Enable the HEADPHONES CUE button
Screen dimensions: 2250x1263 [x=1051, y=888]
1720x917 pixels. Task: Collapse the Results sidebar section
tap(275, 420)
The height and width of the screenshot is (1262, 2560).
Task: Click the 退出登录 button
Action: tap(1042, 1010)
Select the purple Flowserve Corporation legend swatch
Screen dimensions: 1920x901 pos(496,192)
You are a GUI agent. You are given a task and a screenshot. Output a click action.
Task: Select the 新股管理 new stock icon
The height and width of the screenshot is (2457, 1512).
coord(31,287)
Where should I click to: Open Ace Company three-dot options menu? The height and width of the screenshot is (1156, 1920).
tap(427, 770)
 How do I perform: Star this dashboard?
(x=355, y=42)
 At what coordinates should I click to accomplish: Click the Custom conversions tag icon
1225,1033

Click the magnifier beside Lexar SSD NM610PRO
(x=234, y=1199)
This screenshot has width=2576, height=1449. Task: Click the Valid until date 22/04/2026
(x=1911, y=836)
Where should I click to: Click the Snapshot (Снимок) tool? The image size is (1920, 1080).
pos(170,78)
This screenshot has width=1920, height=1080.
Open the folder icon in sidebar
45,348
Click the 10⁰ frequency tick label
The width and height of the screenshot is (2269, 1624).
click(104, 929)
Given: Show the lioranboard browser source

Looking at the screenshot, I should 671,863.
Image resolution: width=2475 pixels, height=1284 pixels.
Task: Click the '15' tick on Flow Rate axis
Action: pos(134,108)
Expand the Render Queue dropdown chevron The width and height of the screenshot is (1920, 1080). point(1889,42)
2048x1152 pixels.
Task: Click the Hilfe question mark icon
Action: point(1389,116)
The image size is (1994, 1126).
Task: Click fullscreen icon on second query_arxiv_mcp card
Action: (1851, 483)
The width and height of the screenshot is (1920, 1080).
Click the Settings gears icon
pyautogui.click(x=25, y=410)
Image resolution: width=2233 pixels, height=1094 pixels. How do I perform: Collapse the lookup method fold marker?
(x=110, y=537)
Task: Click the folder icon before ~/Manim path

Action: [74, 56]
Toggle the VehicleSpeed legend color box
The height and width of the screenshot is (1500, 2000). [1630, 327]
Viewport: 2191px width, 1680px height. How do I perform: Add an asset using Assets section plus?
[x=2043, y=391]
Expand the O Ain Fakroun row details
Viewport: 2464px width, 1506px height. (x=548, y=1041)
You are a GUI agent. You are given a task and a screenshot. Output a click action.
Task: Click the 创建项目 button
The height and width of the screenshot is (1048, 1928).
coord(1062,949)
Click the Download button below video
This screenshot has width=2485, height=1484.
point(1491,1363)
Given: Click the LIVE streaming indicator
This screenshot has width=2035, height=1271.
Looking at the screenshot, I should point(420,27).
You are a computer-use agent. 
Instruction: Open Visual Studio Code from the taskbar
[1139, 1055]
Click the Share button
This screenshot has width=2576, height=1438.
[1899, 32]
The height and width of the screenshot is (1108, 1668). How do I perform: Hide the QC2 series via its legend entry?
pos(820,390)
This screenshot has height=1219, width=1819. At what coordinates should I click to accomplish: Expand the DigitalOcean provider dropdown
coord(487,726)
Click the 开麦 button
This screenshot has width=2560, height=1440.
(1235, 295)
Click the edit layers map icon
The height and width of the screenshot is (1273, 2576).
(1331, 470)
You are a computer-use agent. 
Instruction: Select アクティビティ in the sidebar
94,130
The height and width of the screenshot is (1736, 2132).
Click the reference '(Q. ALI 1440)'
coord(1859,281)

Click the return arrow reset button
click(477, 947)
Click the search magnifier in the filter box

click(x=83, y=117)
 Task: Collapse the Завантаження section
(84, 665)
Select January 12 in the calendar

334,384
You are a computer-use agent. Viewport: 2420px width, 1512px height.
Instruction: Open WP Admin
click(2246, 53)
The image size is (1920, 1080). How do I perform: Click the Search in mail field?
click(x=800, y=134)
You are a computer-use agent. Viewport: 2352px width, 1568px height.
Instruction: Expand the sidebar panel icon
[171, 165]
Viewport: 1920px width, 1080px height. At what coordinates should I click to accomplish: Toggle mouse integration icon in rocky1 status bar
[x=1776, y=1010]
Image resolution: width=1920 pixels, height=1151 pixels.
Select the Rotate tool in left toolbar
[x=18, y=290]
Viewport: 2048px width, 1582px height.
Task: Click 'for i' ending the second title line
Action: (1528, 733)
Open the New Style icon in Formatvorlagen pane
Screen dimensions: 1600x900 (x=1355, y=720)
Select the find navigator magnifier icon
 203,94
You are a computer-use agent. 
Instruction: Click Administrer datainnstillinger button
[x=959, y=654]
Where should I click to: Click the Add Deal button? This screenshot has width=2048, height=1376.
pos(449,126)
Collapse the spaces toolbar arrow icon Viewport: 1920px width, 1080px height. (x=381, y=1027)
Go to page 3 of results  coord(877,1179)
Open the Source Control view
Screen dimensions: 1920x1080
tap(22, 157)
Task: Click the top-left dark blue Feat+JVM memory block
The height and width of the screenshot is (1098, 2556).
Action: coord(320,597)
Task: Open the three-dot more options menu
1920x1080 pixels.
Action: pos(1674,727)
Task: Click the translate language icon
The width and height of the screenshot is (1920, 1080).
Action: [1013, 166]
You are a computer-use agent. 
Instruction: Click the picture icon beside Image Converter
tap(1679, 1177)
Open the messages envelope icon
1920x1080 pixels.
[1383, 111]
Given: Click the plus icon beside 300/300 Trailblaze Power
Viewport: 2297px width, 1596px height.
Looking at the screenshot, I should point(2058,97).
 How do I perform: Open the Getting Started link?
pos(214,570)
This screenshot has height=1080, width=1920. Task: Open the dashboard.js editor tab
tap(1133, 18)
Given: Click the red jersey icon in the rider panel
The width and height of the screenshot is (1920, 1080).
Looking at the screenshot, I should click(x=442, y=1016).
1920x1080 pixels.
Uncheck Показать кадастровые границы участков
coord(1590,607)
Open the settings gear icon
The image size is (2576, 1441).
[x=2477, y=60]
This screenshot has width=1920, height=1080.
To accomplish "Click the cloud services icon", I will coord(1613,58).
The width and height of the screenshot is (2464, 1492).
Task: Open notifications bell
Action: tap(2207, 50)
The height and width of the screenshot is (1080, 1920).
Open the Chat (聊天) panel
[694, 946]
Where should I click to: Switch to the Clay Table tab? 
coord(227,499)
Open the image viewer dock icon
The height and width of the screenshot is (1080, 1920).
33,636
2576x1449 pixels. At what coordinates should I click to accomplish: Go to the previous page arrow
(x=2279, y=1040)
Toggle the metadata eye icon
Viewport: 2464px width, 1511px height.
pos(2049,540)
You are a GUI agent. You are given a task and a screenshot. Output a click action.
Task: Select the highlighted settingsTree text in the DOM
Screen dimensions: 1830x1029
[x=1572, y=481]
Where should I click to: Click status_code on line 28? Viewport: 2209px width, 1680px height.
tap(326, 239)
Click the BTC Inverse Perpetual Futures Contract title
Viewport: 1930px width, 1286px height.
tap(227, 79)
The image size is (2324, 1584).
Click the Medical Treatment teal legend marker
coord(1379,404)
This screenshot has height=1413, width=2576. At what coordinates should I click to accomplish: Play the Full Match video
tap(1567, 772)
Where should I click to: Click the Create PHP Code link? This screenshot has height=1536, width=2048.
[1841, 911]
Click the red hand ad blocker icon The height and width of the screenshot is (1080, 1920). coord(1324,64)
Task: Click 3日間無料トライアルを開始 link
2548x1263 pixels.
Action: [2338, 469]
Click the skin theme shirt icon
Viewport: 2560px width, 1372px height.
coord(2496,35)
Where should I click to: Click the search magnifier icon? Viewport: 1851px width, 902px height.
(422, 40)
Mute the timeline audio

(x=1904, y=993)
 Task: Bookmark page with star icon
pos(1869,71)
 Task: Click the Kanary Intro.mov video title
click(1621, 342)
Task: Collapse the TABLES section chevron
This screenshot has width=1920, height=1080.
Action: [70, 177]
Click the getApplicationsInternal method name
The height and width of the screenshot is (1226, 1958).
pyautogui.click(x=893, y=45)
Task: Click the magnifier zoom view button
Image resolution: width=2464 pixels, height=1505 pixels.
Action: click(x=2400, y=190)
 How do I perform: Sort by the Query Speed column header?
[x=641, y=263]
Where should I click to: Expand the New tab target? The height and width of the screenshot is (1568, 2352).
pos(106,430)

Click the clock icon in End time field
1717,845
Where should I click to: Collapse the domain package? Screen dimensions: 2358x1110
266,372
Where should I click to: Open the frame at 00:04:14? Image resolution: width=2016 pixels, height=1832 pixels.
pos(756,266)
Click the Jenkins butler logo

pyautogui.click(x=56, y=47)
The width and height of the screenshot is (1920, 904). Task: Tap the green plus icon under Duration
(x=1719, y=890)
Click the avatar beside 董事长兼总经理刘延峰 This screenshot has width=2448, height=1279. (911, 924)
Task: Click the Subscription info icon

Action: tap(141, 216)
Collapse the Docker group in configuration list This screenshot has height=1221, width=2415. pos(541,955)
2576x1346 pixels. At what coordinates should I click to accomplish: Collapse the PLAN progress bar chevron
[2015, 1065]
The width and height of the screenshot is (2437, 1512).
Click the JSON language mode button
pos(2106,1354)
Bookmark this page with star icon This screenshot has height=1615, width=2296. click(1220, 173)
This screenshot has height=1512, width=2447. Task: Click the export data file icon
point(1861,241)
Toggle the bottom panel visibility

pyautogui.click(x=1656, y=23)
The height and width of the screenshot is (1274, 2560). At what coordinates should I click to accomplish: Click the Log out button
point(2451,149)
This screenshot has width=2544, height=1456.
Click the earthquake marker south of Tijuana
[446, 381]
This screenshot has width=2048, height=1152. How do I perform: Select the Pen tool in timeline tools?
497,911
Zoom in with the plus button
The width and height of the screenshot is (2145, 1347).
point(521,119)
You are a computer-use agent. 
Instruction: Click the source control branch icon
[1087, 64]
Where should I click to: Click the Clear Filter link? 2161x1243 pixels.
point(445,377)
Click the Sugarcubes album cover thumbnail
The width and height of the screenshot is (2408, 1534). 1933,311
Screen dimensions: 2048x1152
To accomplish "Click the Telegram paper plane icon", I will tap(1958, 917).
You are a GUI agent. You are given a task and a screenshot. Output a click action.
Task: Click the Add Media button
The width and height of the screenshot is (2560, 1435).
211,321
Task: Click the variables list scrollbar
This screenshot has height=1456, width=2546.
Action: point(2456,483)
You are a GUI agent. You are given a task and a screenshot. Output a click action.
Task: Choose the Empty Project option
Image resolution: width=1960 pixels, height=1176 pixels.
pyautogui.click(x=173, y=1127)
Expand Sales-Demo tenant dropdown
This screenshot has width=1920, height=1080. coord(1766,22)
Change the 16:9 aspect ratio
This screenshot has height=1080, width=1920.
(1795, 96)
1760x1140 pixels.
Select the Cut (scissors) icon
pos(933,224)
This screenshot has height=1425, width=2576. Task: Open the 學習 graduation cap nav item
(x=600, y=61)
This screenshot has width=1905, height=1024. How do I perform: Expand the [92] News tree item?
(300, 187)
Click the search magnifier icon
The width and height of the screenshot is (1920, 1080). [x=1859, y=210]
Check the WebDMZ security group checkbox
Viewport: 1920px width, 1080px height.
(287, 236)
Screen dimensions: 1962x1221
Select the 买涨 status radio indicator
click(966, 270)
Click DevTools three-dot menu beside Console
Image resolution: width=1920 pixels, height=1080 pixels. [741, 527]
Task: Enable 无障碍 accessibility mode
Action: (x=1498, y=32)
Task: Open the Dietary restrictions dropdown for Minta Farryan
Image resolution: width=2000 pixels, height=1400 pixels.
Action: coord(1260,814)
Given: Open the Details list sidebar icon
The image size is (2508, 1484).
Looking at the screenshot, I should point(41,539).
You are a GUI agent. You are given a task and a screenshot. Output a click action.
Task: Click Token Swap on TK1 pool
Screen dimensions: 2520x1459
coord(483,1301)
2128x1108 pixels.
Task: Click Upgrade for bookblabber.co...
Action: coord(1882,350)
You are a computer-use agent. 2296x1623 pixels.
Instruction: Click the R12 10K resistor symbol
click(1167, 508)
§ §
_REQUIRED ACTION:_ Could you return every line from the entries above in which the string "list" occurs?

_ANSWER TO THIS PROBLEM:_
Collapse the Docker group in configuration list This screenshot has height=1221, width=2415. pos(541,955)
Task: Click the variables list scrollbar
Given: Open the Details list sidebar icon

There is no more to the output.